Çad Gölü Hakkında Coğrafi Gerçekler

Havza alanında üç ana peyzaj türü bulunur. Çad Gölü'nün doğu kesiminde çok sayıda küçük ada bulunur.

Peyzajın yaklaşık üçte biri, yüzen bitki örtüsüyle kaplı bank adalarının hakimiyetindedir. Geniş açık su alanı, hem boyut hem de derinlik açısından farklılık gösteren üçüncü tiptir. Havzanın yüzey alanı, bir avuç volkanik kayanın varlığı ile çoğunlukla düzdür. Fosiller, vadiler, çok sayıda delta ve yemyeşil otlaklar da gölü çevreliyor.

Bu gölün akıntılarında Afrika manatilerinin varlığı, bize onun Mega-Chad adlı paleolake'nin bir kalıntısı olduğu fikrini veriyor. Çad Gölü'nün ana girişi olan Chari Nehri'nin yanı sıra, Logone Çayı da gölün suyuna katkıda bulunur. Gölün kuzey kısmı, Komadugu-Yobe Nehri'nin girişiyle beslenir.

Bu gölle ilgili en ilgi çekici gerçek, hiçbir çıkışının olmaması. Ancak gölün hızla küçülmesi bu gerçeğin aksini gösteriyor. Bununla birlikte, buharlaşma, Afrika'da bir zamanlar büyük olan bu su kütlesinin yeraltı sızıntısıyla birlikte daralmasının ana nedeni olarak kabul edilmektedir. Çad Gölü'nün suyu Soro ve Bodele çöküntülerinde süzülür.

Hızlı buharlaşma aynı zamanda bölgede uzun süreli kuraklıkla sonuçlanan kurak mevsim ve aşırı sıcaktan da kaynaklanmaktadır. Batı Afrika daha fazla yağış alır. Çad Gölü havzasında yılda yalnızca yaklaşık 6 inç (15,2 cm) yağış alınır ve bu da yoğun bir kuraklığa neden olur. Bu nedenle, su seviyeleri, yaklaşık 59 inç (149,8 cm) ortalama derinlikle son derece sığdır.

Aşırı otlatma, ormansızlaşma ve iklim değişikliği gibi diğer faktörler de göl seviyelerindeki hızlı düşüşten sorumludur. Uygun olmayan sulama yöntemleri ve uygun olmayan şekilde tasarlanmış barajlar ile kötü insan yönetimi bu krize son derece katkıda bulunmuştur. Beslenme güvensizliği, patlayan nüfus ve şiddetli iklim değişikliği bu bölgede yaşayan bir milyon insanı etkiliyor. Bu nedenle Birleşmiş Milletler onu dünyanın en kötü krizlerinden biri olarak işaretledi.

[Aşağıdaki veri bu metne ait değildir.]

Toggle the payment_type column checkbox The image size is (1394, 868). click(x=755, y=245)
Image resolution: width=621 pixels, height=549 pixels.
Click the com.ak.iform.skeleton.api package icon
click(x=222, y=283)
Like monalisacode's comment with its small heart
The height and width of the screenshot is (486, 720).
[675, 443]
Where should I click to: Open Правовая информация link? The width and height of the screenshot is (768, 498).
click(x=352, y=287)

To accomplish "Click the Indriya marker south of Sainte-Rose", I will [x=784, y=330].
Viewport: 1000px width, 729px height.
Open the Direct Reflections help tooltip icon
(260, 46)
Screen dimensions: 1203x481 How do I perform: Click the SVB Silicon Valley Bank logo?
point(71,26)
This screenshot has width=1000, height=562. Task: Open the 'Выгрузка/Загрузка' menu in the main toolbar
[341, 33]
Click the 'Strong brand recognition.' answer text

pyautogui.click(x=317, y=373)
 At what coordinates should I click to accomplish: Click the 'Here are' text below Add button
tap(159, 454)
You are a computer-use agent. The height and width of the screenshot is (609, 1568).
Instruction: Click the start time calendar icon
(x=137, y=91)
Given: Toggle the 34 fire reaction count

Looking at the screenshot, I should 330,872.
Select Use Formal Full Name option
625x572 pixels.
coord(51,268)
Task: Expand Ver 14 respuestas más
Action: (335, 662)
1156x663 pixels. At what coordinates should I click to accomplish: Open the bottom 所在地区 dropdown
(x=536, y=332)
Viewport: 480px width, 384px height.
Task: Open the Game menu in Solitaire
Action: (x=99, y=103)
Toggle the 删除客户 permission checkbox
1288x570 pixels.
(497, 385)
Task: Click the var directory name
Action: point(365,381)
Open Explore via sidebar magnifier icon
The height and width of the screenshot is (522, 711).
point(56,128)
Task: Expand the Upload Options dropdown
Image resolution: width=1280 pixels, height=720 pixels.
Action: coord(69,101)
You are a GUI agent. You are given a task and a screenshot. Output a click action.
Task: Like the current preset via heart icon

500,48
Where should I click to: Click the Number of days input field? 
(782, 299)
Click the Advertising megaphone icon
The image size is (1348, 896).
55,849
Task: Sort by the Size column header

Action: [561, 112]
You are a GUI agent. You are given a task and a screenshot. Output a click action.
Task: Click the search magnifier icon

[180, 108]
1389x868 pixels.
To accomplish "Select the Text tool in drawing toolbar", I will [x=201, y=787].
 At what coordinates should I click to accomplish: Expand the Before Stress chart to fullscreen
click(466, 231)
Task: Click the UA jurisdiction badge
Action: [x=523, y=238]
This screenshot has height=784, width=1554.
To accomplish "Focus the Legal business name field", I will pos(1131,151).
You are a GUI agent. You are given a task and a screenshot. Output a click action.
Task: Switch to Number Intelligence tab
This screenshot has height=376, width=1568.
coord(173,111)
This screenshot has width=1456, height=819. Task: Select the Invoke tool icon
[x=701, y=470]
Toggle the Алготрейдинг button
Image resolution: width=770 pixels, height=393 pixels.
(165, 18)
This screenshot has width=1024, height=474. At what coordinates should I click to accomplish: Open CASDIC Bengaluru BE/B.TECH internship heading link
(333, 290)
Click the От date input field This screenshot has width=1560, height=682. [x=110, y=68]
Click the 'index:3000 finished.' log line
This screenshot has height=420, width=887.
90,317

Çad Gölü'nün su seviyesi hızla düşüyor.

Çad Gölü'nün Restorasyonu Hakkında Gerçekler

Afrika'daki su kaynaklarını eski haline getirmek için Birleşmiş Milletler ve diğer ilgili makamlar tarafından çeşitli koruma planları oluşturulmuştur. Gölü restore etme planları, göl suyunun kullanımını kontrol etmeyi amaçlayan Çad Gölü Havzası Komisyonu tarafından 1994 yılında ortaya atıldı.

Çad Gölü Havzası Komisyonu, 2025 yılına kadar gerçekleştirilecek olan üç ana hedefi benimsemiştir. Bunlar, çevredeki sulak alanlarla birlikte havzanın bakımını da içerir. Ekosistemin korunması ve göl suyunun diğer tüm üye devletlere güvenli erişiminin sağlanması bu planın diğer iki hedefidir.

1929'un başlarında ve yine 1960'ta, gölü yeniden canlandırma umuduyla çok sayıda plan önerildi. Bu planlardan biri, girişi artırmak için Ubangi Nehri'ni bu göle yönlendirmek ve bunun sonucunda tarımın gelişmesini sağlamaktı. Biyolojik çeşitliliğin korunması ve havza bölgesinin kalkınması için başka planlar ortaya konmakta ve böylece burada yaşayan bir milyon insanın yaşamını iyileştirme hedeflenmektedir. 1998 yılında gölün 20 yıl içinde sürdürülebilir kalkınması için stratejik bir eylem planı ortaya konulmuştur.

Çad Gölü Hakkındaki Gerçeklerle İlgili

Çad Gölü ile ilgili çok sayıda endişe var. En belirgin olanları gelişen yolsuzluk ve artan eşitsizliktir.

2020 Küresel Terörizm Endeksi Raporuna göre, yönetim ve terörizm, Çad Gölü çevresindeki ülkeleri Afrika'daki en az barışçıl 10 ülke arasında yer almaya yöneltti. Nijerya Hükümeti ile İslami Cihatçı Boko Haram grubu arasındaki çatışma, bölgede ciddi siyasi, sosyal ve ekonomik aksamalara yol açtı.

Çad Gölü'ndeki sıcaklık, küresel ortalamadan daha hızlı artıyor. Mevsimsel ve yağışlar arası kalıplar her yıl büyük ölçüde değişti. Bu, toplulukları isyancı grupların kollarına iterek gıda güvensizliğine neden oldu.

Mayıs 2011 ile Temmuz 2020 arasındaki çatışmalarda 37.500'den fazla insan öldü. 2009'dan bu yana 49 milyondan fazla insan balıkçılık, hayvancılık ve tarım yoluyla geçimini sağlamaktan mahrum kaldı. Birleşmiş Milletler İnsani İşler Koordinasyon Ofisi'ne göre, üç milyondan fazla insan gıda güvencesinden yoksundu ve bunların 2,89 milyonu yalnızca Nijerya'daydı.

Bu akut çatışmalar nedeniyle, Çad havzasında yaşayan bir milyon insan yiyecek, su ve diğer tüm temel hayatta kalma ihtiyaçlarından mahrum kalıyor. Bu faktörlerin yanı sıra, önemli iklim değişikliği ve sert sulama uygulamaları, Çad Gölü'nün küçülmesine büyük ölçüde neden oldu.